The transmit bus 104 and the receive bus 106 are adapted for connection to one or more port cards 108, 109, 113. The port cards 108, 109, 113 transmit on transmit bus 104 and receive from receive bus 106. Receive bus 106 is separate from transmit bus 104, but the transmit bus 104 is looped back onto the receive bus 106 through a loop-back circuit 111 located at an end of the transmit bus 104 and an end of the receive bus 106. These port cards are typically equipped to handle a wide variety of interfaces such as ATM (Asyncronous Transfer Mode) interfaces, LAN (local area network) interfaces such as Ethernet, and TDM (time division multiplexed) circuit interfaces. The architecture set forth in FIG. 1 is often employed to provide access hubs and/or backbone hubs in the operational environments of campuses, private networks, and corporate networks.

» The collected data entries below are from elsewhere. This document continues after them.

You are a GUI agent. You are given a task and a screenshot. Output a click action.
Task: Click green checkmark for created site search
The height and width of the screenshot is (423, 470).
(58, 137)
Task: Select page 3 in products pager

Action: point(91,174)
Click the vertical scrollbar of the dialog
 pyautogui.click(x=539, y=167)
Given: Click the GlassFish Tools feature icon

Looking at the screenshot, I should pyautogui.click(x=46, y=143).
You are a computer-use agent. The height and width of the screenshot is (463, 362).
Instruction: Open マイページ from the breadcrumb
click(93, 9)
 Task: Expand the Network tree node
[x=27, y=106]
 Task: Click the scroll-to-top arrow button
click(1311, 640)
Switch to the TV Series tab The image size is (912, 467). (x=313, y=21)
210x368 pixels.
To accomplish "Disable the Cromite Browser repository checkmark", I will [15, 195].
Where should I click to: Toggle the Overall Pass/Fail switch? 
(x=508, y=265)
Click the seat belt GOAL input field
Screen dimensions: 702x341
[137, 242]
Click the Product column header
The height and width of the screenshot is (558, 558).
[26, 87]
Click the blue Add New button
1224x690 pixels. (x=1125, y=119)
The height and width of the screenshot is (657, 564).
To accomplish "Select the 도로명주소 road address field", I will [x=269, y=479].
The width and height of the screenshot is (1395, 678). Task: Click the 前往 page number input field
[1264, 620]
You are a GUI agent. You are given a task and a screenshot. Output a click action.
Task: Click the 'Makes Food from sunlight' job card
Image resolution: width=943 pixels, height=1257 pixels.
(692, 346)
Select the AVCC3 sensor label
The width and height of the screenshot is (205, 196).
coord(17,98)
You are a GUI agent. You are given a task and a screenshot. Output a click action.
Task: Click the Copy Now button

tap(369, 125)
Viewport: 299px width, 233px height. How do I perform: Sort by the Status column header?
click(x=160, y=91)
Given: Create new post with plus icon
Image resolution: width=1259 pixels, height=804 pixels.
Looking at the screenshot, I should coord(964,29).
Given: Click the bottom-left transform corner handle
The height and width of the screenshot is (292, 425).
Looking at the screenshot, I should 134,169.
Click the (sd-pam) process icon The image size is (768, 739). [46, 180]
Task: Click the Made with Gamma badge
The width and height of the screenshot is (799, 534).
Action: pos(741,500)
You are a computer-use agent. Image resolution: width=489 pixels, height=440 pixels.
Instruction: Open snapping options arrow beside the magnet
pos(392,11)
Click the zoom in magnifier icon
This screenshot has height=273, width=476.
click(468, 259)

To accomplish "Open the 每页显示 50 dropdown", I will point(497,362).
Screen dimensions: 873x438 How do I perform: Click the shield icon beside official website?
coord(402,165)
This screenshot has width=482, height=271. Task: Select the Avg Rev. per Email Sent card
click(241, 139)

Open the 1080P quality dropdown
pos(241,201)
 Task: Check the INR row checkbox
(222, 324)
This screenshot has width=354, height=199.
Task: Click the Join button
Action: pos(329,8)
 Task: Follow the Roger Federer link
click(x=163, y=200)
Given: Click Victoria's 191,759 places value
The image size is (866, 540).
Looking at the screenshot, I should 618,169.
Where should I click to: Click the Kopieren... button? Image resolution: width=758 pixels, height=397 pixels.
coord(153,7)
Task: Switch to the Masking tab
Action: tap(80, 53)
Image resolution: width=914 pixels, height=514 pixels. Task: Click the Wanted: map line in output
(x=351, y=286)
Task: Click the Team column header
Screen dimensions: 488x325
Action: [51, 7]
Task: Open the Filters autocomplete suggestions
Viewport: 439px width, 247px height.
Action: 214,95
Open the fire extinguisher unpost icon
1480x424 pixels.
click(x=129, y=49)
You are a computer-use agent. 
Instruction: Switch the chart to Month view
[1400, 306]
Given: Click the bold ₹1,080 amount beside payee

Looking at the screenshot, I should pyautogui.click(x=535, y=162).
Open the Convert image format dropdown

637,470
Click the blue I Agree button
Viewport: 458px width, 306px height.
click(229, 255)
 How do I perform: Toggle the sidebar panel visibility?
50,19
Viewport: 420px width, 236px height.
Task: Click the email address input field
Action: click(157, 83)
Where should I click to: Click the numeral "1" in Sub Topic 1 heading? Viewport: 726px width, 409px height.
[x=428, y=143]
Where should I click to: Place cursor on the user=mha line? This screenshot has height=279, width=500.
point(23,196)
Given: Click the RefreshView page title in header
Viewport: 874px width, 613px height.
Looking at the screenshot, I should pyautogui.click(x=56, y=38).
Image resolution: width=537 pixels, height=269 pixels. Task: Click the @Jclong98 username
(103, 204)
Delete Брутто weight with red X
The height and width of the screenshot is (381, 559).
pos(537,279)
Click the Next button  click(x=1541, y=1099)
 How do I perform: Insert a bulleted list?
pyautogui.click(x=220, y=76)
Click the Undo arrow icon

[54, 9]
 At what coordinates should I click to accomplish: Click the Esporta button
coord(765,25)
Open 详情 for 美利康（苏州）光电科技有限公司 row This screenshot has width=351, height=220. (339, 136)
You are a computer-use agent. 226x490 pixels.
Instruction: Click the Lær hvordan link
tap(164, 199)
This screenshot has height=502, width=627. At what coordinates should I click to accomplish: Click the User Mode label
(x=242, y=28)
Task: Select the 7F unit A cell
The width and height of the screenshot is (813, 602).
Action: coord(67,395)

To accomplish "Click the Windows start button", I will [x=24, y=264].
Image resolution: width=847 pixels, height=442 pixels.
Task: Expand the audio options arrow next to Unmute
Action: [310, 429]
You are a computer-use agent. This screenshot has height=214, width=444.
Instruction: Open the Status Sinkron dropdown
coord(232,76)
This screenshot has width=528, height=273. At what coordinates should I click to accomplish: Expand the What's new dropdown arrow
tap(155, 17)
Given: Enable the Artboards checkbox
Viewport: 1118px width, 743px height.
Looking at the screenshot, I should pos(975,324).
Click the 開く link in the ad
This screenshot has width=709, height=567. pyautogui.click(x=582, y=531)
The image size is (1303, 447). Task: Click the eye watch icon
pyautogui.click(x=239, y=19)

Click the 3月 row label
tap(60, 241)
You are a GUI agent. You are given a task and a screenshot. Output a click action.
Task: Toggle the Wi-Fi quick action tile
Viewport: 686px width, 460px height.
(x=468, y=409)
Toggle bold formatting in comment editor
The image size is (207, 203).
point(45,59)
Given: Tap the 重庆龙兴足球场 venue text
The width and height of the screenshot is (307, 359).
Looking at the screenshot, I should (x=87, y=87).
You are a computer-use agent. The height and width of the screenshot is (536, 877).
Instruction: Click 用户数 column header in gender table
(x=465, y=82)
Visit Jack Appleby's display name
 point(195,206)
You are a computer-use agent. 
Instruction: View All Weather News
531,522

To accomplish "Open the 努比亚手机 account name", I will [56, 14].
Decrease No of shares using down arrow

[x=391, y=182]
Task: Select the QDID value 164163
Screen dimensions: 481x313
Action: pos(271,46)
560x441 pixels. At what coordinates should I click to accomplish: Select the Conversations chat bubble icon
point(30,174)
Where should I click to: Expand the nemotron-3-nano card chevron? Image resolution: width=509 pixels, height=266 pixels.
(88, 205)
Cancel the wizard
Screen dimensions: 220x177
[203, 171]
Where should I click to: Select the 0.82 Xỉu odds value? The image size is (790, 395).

Access to the transmit bus 104 may be achieved through the use of a technique commonly known as a multipriority round-robin discipline, and this technique is performed among active port cards 108, 109, 113. Port cards 108, 109, 113 interface to the receive bus 106 and to the transmit bus 104 bus via a high-speed integrated circuit referred to as the bus interface chip (BIC) 110. The BIC 110 includes a first high-speed first-in, first-out (FIFO) staging buffer 112 for transmission on the transmit bus 104, a second high-speed FIFO buffer 114 for receipt from the receive bus 106, and a processor 115. Port cards 108, 109, 113 each include slow-speed memory 116, which may be provided in the form of random-access memory (RAM), and which could be, but is generally not, integrated into BIC 110. Slow-speed memory 116 serves as the primary buffering area to and from the actual physical communications ports of the BIC 110. One function of the FIFO staging buffer 112 is to serve as a staging area for data sent from a port card to the transmit bus 104, and one function of the high-speed FIFO buffer 114 is as a rate converter (from the bus transmission rate to the communications port transmission rate) for data received from the receive bus 106. Due to the large potential difference in data transfer rates between the receive bus 106 and a port card (e.g., port card 108), FIFO buffer 114 may overflow. Therefore, what is needed is a data flow control technique that adequately compensates for any disparities in data transfer rates out of the port cards 108, 109, 113 on the one hand, and into the port cards from the receive bus 106 on the other, while respecting data priorities and the unique characteristics of applications mapped to these priorities.